The men in the cages began shouting at the press when they came by, saying that they've been kept there for 40 days or longer. Dawsey said they appeared dirty. The patrol agent in charge at the station admitted some of the men hadn't showered for 10 or 20 days because the facility only recently got showers. He claimed that, despite what the immigrants had said, no one had been at the facility longer than 32 days. The men also told the press they wanted to brush their teeth; the patrol agent said they were allowed to once a day.

The men told the reporters they were hungry. The patrol agent said they got three hot meals a day from local restaurants.

Inside the facility, it's not clear it was much better.

"Crowded cells could be seen all around," Dawsey reported. "382 men were in the cells, many of them appeared quite young and some shirtless, and they pressed their faces up against the window to see the commotion."

He continued: "[The patrol agent] said the facility was cleaned three times a day, but it did not seem that way, and that it was air conditioned, but it did not feel that way."

Dawsey shared terrifying images on Twitter:

“I was not surprised by what I saw,” Pence told the reporters. “I knew we’d see a system that was overwhelmed.”

He added: "This is tough stuff."

Dawsey said that Pence tried to avoid the question multiple times when he was asked whether he was "OK" with the situation. Eventually, he said he wasn't OK with it and that he's been trying to fix the system.

But this crisis is one of the administration's own making. It doesn't need to confine these people — it's an enforcement choice that the administration has made. Many comments from administration officials indicate that the cruel and inhumane conditions are the point. They're supposed to deter more migrants from coming.

Trump, Pence, and others blame the Democrats for the lack of funding to hold the immigrants more humanely, but this excuse makes no sense. Law enforcement is obligated to moderate its actions in line with the resources that lawmakers have allocated. Trump pretends that locking up every unauthorized border-crosser — even if they're seeking aslyum, which is a legal form of immigration — is necessary to preserve the rule of law, but this is not so.

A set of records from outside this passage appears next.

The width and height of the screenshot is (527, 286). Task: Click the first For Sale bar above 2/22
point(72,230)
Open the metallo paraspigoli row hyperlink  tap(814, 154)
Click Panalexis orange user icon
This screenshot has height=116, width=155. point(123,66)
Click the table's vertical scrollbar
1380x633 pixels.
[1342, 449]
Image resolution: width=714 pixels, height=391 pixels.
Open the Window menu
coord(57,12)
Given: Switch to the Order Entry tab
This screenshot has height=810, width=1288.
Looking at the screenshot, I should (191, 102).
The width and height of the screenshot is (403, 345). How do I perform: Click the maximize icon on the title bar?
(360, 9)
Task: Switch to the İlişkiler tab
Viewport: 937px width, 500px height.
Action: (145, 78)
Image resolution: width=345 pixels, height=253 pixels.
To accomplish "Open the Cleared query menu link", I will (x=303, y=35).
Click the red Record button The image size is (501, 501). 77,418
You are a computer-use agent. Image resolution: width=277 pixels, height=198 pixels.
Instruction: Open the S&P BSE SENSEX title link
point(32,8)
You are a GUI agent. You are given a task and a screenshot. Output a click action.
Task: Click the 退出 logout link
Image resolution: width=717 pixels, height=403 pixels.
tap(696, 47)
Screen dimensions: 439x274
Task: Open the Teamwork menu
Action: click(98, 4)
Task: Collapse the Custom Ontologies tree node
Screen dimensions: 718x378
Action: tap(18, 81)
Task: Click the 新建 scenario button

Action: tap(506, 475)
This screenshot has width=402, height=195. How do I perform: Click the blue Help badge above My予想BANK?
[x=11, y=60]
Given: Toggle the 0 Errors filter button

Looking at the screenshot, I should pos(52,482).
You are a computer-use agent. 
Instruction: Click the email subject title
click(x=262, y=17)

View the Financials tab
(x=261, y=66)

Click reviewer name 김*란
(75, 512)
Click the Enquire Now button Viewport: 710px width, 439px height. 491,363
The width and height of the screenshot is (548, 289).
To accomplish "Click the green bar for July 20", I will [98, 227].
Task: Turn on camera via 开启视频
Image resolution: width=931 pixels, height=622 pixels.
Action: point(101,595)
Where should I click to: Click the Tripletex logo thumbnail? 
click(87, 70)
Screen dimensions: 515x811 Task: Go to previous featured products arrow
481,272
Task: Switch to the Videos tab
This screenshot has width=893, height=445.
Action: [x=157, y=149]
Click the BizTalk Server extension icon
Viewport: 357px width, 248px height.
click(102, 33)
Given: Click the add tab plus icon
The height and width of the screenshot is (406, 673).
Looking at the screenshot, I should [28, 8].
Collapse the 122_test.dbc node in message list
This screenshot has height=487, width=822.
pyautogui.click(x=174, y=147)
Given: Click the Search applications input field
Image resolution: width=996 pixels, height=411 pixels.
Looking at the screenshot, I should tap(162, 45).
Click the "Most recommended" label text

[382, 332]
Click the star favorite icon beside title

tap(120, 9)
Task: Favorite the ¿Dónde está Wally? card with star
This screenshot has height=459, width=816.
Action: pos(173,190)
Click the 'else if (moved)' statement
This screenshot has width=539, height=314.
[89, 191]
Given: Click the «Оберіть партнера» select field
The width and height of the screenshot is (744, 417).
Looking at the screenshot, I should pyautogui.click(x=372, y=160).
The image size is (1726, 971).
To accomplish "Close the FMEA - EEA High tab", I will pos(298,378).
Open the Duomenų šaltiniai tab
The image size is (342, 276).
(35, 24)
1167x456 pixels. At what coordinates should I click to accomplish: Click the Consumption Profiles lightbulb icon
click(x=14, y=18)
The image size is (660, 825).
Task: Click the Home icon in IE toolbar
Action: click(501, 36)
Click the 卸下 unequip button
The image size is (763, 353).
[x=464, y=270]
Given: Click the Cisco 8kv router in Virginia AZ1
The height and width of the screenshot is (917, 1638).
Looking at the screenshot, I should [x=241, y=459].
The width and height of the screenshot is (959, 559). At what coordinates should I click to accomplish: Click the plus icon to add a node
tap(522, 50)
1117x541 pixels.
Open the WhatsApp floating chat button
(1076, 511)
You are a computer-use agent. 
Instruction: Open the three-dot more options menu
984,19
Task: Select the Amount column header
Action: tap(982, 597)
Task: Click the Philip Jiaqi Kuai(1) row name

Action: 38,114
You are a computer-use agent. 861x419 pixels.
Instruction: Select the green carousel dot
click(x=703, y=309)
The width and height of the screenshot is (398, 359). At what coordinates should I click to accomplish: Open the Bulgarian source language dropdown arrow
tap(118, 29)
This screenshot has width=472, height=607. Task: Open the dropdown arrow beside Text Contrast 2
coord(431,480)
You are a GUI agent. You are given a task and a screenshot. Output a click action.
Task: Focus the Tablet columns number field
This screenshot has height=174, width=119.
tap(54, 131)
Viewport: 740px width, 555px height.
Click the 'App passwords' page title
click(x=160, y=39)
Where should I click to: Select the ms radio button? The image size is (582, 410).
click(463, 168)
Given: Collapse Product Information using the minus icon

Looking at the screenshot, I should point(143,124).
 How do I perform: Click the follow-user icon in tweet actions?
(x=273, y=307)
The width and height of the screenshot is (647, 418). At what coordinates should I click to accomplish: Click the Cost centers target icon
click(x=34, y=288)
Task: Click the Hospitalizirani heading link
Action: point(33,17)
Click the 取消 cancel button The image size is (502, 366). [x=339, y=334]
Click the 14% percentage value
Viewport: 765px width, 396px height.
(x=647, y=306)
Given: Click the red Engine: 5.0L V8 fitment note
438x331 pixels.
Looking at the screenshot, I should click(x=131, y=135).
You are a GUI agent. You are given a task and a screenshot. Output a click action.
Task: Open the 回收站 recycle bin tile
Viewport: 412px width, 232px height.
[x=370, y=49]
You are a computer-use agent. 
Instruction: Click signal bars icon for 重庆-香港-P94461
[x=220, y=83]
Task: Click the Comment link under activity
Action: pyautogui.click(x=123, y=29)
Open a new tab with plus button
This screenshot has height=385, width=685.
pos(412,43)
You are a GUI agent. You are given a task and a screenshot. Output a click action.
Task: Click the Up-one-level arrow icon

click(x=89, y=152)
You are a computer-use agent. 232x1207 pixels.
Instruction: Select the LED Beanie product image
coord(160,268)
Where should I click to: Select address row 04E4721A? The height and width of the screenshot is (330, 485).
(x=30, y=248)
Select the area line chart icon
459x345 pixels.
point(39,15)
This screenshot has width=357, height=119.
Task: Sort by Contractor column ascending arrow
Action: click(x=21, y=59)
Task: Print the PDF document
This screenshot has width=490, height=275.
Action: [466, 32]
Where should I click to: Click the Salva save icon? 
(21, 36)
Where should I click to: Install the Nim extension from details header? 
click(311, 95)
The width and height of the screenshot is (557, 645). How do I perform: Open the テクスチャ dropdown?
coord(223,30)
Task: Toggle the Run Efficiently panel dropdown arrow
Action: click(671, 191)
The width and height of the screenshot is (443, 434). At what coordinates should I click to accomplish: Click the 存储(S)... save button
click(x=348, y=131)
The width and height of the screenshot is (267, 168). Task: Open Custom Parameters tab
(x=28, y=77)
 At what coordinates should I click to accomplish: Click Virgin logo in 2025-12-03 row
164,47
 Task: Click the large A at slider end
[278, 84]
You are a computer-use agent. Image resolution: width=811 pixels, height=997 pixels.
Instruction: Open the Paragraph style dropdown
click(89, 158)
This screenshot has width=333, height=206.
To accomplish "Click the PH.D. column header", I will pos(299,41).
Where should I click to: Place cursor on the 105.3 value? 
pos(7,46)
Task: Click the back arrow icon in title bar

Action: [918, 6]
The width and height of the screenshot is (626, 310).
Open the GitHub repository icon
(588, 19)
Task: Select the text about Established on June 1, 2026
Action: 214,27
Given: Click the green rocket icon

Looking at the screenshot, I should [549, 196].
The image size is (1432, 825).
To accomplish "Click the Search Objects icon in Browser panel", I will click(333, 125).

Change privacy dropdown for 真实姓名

If state police decided that they needed to arrest, or even just stop, every driver going over the speed limit, chaos would ensue. Instead, they decide to go after the most egregious offenders when possible with the resources they have available.

But Trump has decided that, as a rule, any unauthorized border-crosser is dangerous and so they all must be locked up. This is absurd and plainly bigoted, and it's not how any other reasonable form of law enforcement works. If you don't have the resources to enforce the law humanely — particularly when the law in question concerns a non-violent offense like crossing the border between points of entry — then you should scale back on enforcement actions. Choosing to continue to lock people up, despite the abysmal conditions and with a presumption that an entire population of people is inherently dangerous, is exactly why the system of concentration camps Dawsey and others have documented is an affront to basic human rights.